A nonprofit exhibition space located in the old city of Beersheba and supported by the municipality, BGU and the Rashi Foundation, Habe’er is the brainchild of artist Prof. Osvaldo Romberg. It developed into a reality with the support of Maor and Prof. Haim Finkelstein, also from the Department of the Arts at BGU.
“We want to do what doesn’t exist already,” explained Romberg, an Israeli- Argentinean artist who created a similar center in Philadelphia. “The Well will focus on video, experimental cinema and multimedia, but with its face to the community – bringing children and as many people as possible into the space to participate in all sorts of interactive programs.”
“It was impossible to say no to Osvaldo,” university president Prof. Rivka Carmi said. “He spoke with such enthusiasm that he was extremely convincing.” This center, she explained, will create something local, different but equally as exciting as what is going on elsewhere in the Israeli arts scene. “We are about excellence – in fields like engineering, and now in the arts.”
■ YET ANOTHER warm home for destitute Holocaust survivors opened last week in Kiryat Hahessed, the Haifa neighborhood set up by the Yad Ezer Le’haver nonprofit organization, which provides special services for economically disadvantaged Holocaust survivors.

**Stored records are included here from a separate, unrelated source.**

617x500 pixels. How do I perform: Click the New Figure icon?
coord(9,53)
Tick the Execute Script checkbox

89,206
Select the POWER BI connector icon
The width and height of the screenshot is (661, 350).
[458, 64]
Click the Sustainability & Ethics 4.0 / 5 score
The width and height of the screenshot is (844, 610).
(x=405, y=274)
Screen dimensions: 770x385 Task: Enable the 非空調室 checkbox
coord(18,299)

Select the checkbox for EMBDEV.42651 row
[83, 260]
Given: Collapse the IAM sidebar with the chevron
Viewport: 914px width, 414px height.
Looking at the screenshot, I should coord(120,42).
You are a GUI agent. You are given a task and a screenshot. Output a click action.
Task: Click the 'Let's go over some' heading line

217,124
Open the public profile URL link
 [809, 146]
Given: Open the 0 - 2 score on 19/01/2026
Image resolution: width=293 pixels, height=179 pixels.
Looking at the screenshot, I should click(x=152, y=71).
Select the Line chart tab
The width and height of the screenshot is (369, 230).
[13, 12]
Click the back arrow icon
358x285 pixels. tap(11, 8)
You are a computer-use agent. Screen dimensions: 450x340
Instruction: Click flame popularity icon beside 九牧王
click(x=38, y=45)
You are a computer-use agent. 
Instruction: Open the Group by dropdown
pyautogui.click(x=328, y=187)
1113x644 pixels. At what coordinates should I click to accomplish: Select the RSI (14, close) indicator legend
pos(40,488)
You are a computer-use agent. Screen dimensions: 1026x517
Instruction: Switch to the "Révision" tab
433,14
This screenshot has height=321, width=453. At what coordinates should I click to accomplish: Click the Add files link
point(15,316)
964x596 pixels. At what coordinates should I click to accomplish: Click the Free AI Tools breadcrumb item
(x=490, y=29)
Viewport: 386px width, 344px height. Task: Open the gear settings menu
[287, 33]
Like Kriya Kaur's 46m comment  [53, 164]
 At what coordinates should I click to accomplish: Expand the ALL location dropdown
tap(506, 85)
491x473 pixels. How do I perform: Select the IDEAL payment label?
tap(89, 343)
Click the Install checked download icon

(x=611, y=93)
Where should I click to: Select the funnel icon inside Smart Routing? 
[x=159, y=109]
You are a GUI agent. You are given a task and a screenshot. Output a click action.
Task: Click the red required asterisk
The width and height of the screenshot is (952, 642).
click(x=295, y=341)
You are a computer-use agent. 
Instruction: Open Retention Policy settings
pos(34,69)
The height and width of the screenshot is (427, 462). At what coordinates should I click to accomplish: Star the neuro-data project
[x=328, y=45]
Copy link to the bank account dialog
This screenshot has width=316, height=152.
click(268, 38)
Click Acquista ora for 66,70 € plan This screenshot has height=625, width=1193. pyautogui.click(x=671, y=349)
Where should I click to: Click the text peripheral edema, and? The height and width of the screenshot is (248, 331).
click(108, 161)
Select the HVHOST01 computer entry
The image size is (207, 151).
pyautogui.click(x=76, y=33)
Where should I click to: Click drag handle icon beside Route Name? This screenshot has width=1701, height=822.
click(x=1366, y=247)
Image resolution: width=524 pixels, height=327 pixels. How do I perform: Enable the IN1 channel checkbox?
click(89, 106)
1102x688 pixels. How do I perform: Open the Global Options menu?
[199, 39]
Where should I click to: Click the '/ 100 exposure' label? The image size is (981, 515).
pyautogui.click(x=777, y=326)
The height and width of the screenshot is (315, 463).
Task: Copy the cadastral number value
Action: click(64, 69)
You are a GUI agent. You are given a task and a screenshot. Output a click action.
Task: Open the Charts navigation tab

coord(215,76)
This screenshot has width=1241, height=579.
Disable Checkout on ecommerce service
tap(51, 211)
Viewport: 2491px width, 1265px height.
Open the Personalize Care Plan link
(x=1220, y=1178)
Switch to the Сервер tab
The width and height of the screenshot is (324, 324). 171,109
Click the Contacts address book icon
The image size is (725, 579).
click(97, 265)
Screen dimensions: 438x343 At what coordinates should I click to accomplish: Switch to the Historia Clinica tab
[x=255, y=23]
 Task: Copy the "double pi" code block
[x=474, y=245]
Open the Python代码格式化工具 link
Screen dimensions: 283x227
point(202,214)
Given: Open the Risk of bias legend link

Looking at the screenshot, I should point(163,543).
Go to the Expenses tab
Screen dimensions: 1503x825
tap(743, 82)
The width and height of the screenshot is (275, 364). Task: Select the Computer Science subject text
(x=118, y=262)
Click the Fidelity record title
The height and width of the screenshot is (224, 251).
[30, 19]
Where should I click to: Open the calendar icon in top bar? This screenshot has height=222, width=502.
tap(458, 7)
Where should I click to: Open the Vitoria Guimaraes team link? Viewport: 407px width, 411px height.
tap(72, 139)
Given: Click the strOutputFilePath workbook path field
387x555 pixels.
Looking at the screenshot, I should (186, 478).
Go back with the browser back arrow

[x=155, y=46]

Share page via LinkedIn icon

This was the fifth home of its kind and was named in memory of former justice minister Tommy Lapid, himself a survivor and, in the final two years of his life, the chairman of the Yad Vashem Council. Among those attending the ceremony was Lapid’s son Yair Lapid, who, like his father, is a successful journalist who has thrown his cap into the political arena. The Tommy Lapid Warm Home for Holocaust survivors is not the first memorial to be named for him: In Novi Sad, the city of his birth in what was then Yugoslavia but is now Serbia, there is a street in the suburb of Veternik that bears his name.
■ AS HAS been mentioned previously in this column, the country’s entertainers and sports personalities give a lot of their time and talents to charitable causes, particularly in the periods leading up to Purim, Passover, Rosh Hashana and Hanukka. The Purim and Hanukka periods are usually devoted to projects related to children – especially children with cancer and with special needs. The pre-Passover and pre-Rosh Hashana periods are usually related to projects that will enable the poor to celebrate the festival with a decent meal.
But entertainers do benefit shows all year round, and hospitals that are short of staff and beds are a major focus. Thus Shlomo Artzi is giving a concert at the Gesher Theater in Jaffa at the behest of Friends of Beit Loewenstein Hospital, with all proceeds earmarked for the completion of a hospital tower that is scheduled to take in new patients by the end of this year. The March 25 concert is under the sponsorship of Hamashbir, Club 365 and Bank Hapoalim.
Just a couple of days earlier – this Friday, in fact – Rita will celebrate her 50th birthday by singing her heart out at the Noga Theater in Tel Aviv as a gift to Pitchon Lev, which is dedicated to fighting poverty and which is now preparing Passover food packages for the poor and needy. For Rita, it important that the audience joining her in celebrating her birthday know that each member is participating in the performance of a mitzva – a good deed – because whatever he or she pays for the ticket will enable scores of less fortunate people to have the proper provisions for a meal on Seder night and for the rest of the week.